A fundamental property of a parallelogram is that its opposite sides are parallel. We can prove that lines are parallel by comparing their slopes. If two line segments have the same slope, they are parallel. The slope ($$m$$) of a line segment connecting two points $$(x_1, y_1)$$ and $$(x_2, y_2)$$ is calculated using the formula: $$m = \frac{y_2 - y_1}{x_2 - x_1}$$. This method does not involve calculating distances.

**step3** Calculating the slope of side AB

Let's find the slope of the line segment AB. The points are A($$-2$$, $$-1$$) and B($$4$$, $$0$$).

The slope of AB, denoted as $$m_{AB}$$, is: $$m_{AB} = \frac{0 - (-1)}{4 - (-2)} = \frac{0 + 1}{4 + 2} = \frac{1}{6}$$.
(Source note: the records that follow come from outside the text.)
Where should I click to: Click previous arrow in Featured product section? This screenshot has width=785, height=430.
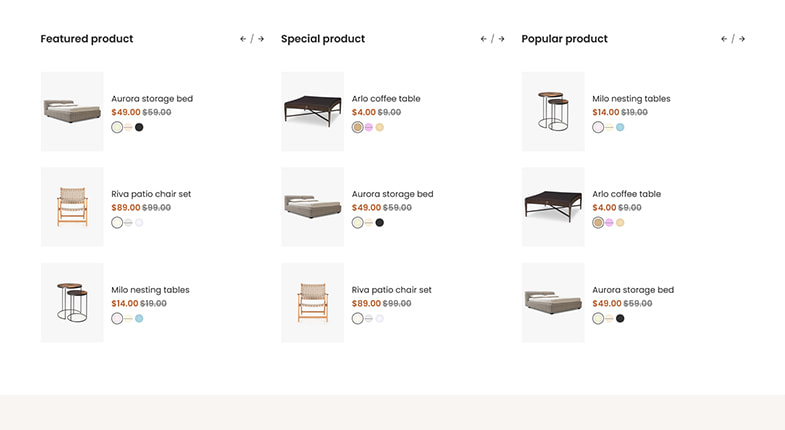pyautogui.click(x=243, y=39)
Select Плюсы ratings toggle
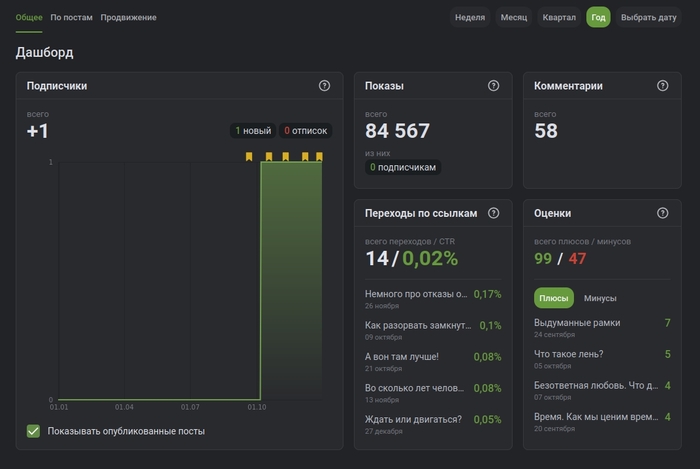 [x=554, y=298]
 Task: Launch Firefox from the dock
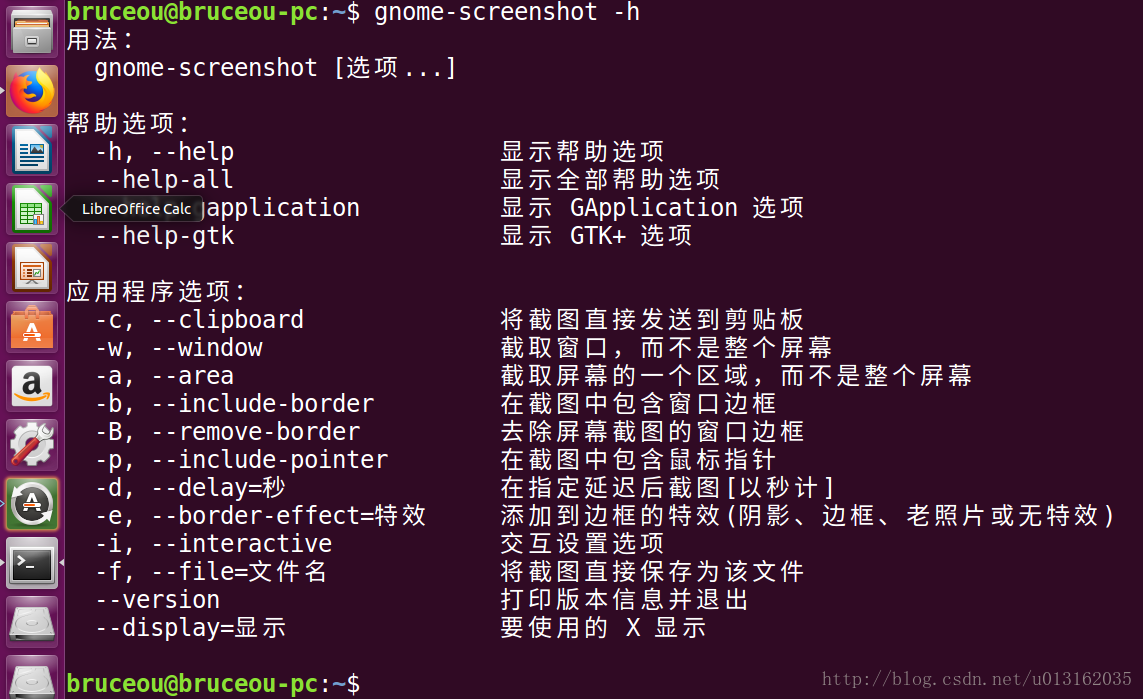(32, 91)
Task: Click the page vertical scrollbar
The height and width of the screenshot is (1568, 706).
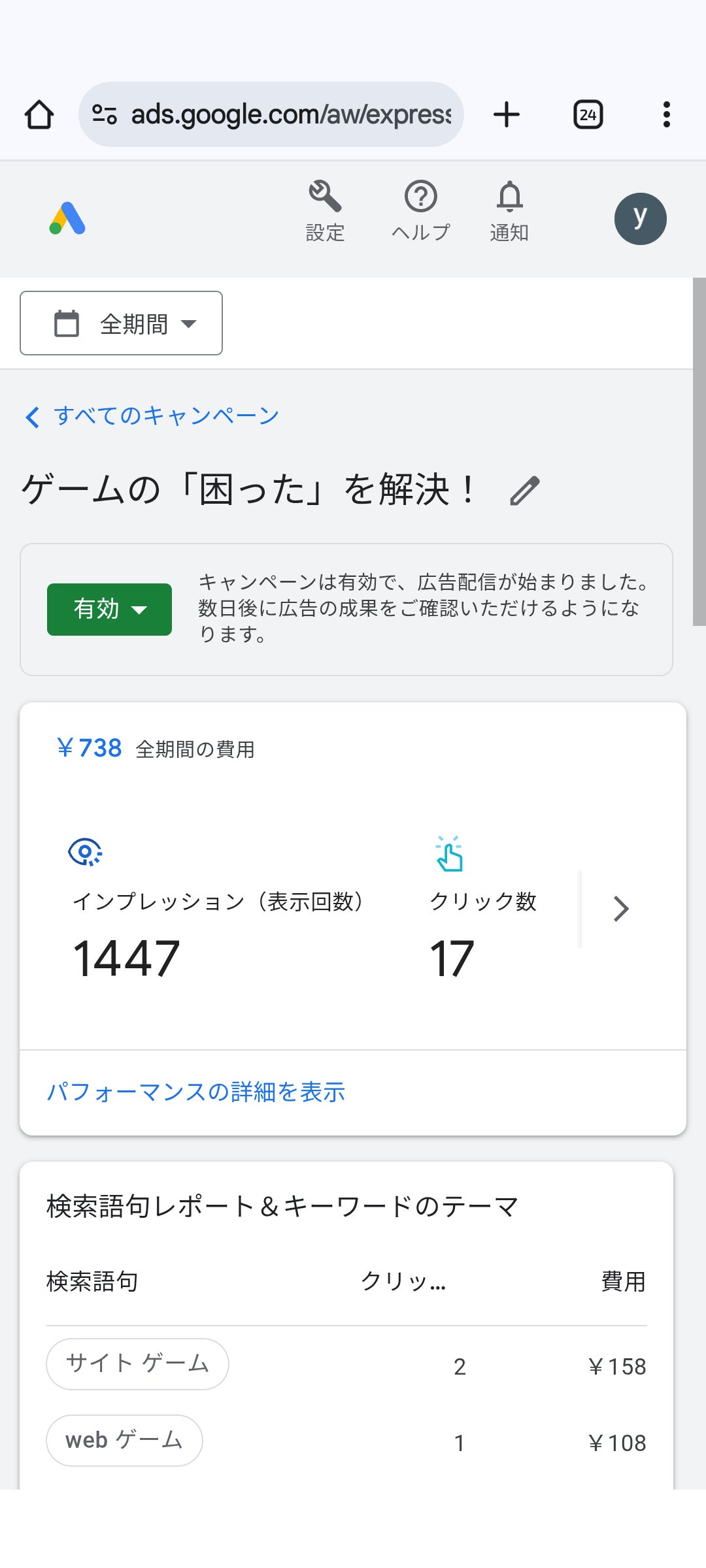Action: click(699, 451)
**step4** Calculating the slope of side DC

Now, let's find the slope of the side opposite to AB, which is DC. The points are D($$-3$$, $$2$$) and C($$3$$, $$3$$).

The slope of DC, denoted as $$m_{DC}$$, is: $$m_{DC} = \frac{3 - 2}{3 - (-3)} = \frac{1}{3 + 3} = \frac{1}{6}$$.
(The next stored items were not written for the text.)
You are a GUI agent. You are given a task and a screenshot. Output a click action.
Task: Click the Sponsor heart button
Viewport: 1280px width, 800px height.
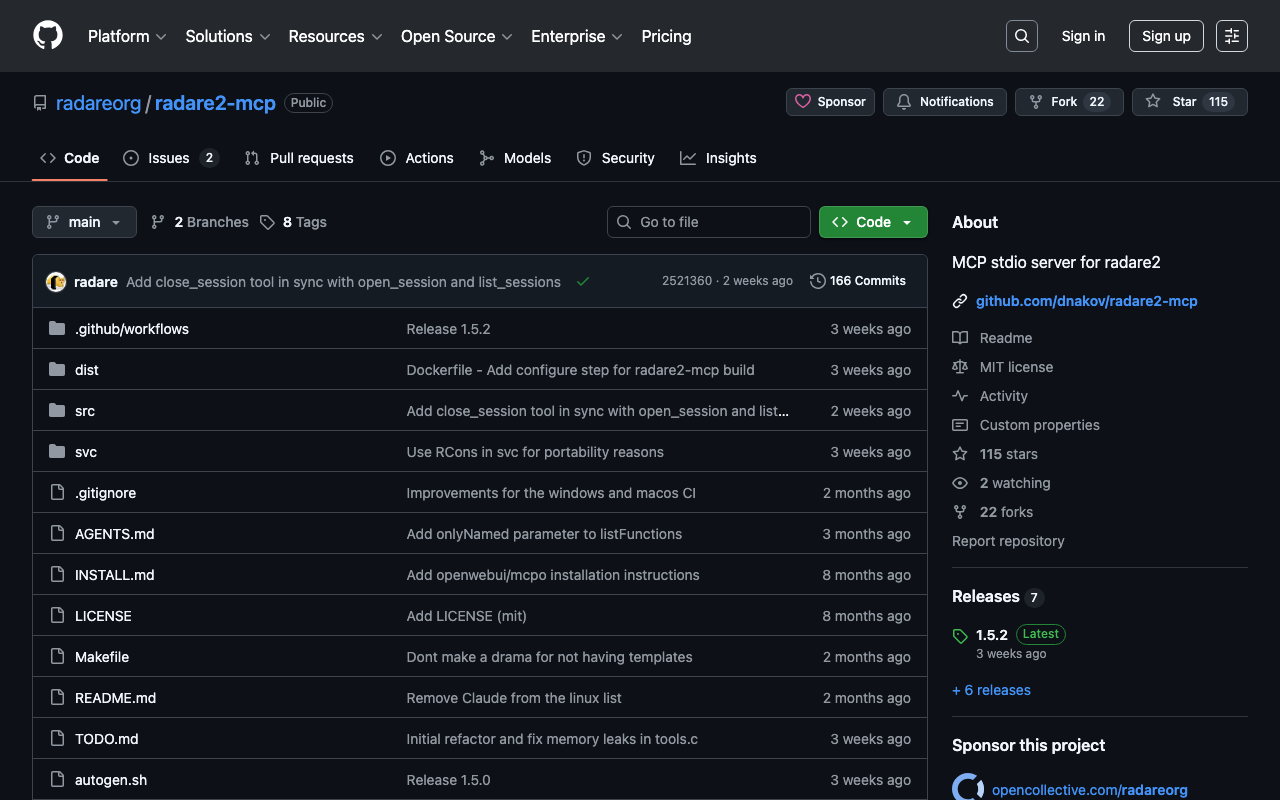pos(830,102)
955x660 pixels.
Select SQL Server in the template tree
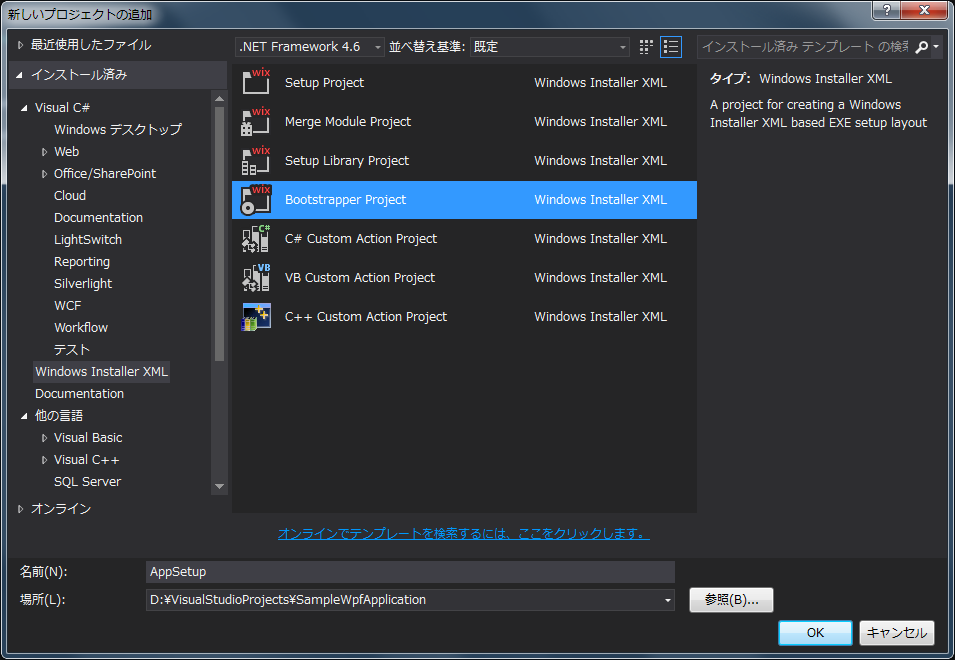87,482
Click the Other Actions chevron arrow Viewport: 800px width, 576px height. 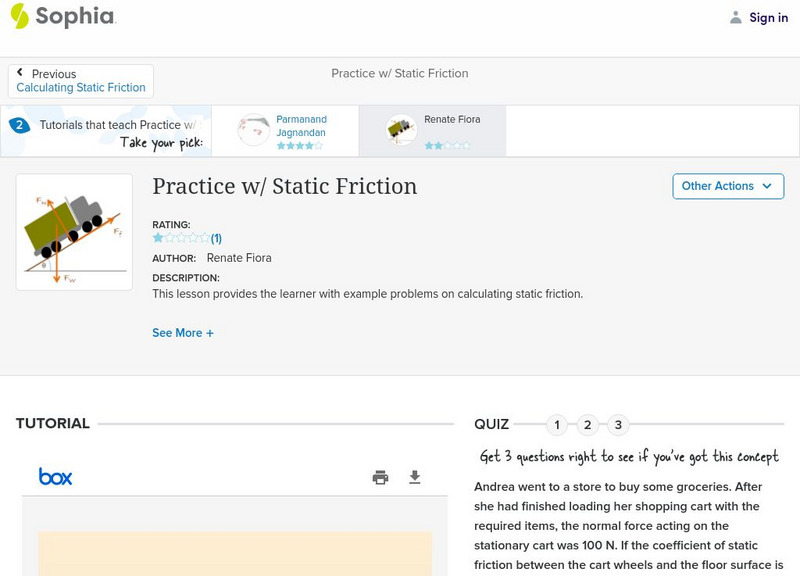766,186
Since $$m_{AB} = m_{DC}$$ ($$\frac{1}{6} = \frac{1}{6}$$), we have shown that side AB is parallel to side DC.

**step5** Calculating the slope of side BC

Next, let's find the slope of the line segment BC. The points are B($$4$$, $$0$$) and C($$3$$, $$3$$).

The slope of BC, denoted as $$m_{BC}$$, is: $$m_{BC} = \frac{3 - 0}{3 - 4} = \frac{3}{-1} = -3$$.
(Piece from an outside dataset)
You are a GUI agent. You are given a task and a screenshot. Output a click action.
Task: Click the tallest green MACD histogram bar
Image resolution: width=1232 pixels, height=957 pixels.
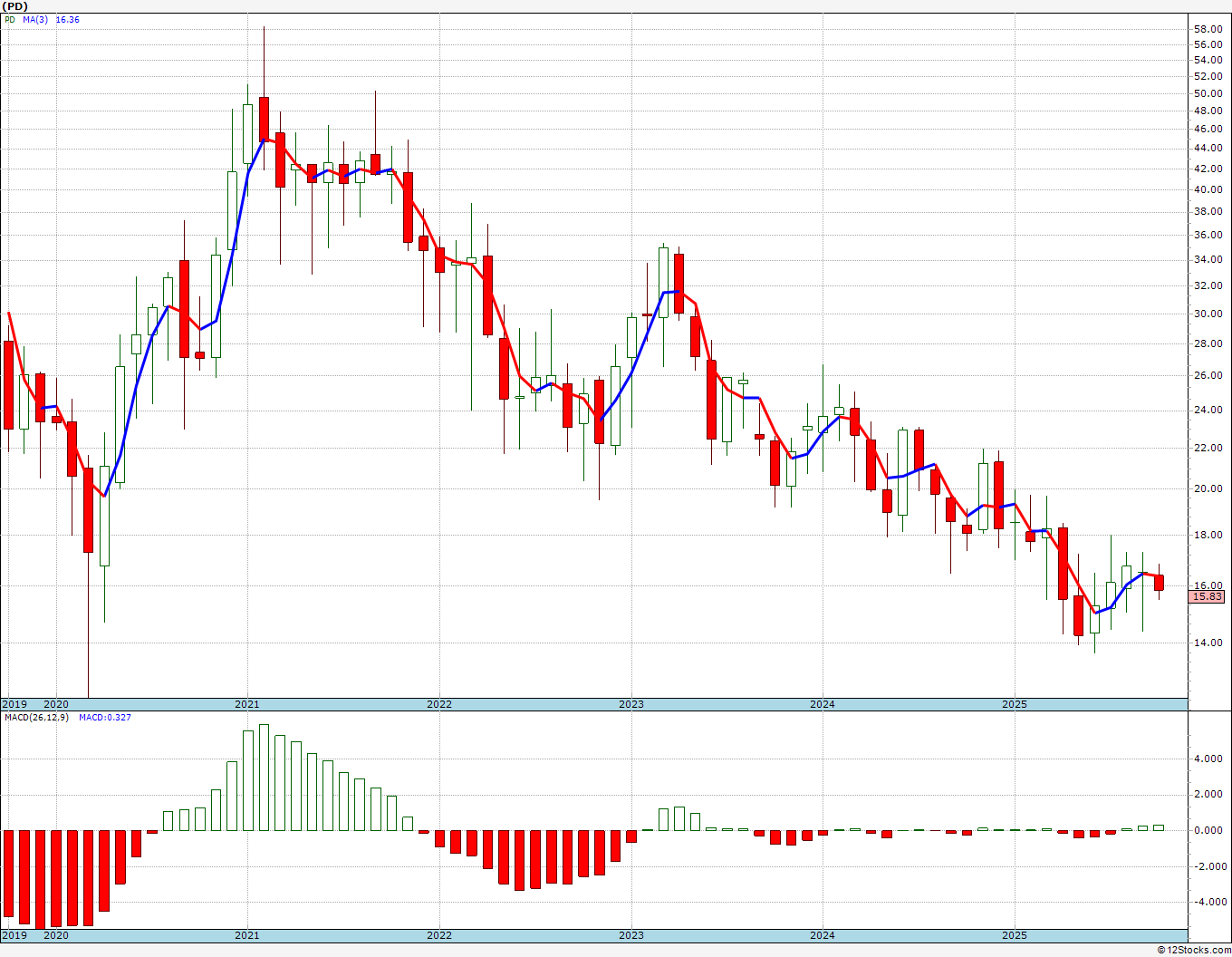tap(264, 778)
**step6** Calculating the slope of side AD

Finally, let's find the slope of the side opposite to BC, which is AD. The points are A($$-2$$, $$-1$$) and D($$-3$$, $$2$$).

The slope of AD, denoted as $$m_{AD}$$, is: $$m_{AD} = \frac{2 - (-1)}{-3 - (-2)} = \frac{2 + 1}{-3 + 2} = \frac{3}{-1} = -3$$.

Since $$m_{BC} = m_{AD}$$ ($$-3 = -3$$), we have shown that side BC is parallel to side AD.

**step7** Conclusion

We have successfully demonstrated that both pairs of opposite sides of the quadrilateral ABCD are parallel (AB is parallel to DC, and BC is parallel to AD). According to the definition of a parallelogram, a quadrilateral with two pairs of parallel opposite sides is a parallelogram. Therefore, the given points ($$-2$$, $$-1$$), ($$4$$, $$0$$), ($$3$$, $$3$$), and ($$-3$$, $$2$$) are indeed the vertices of a parallelogram.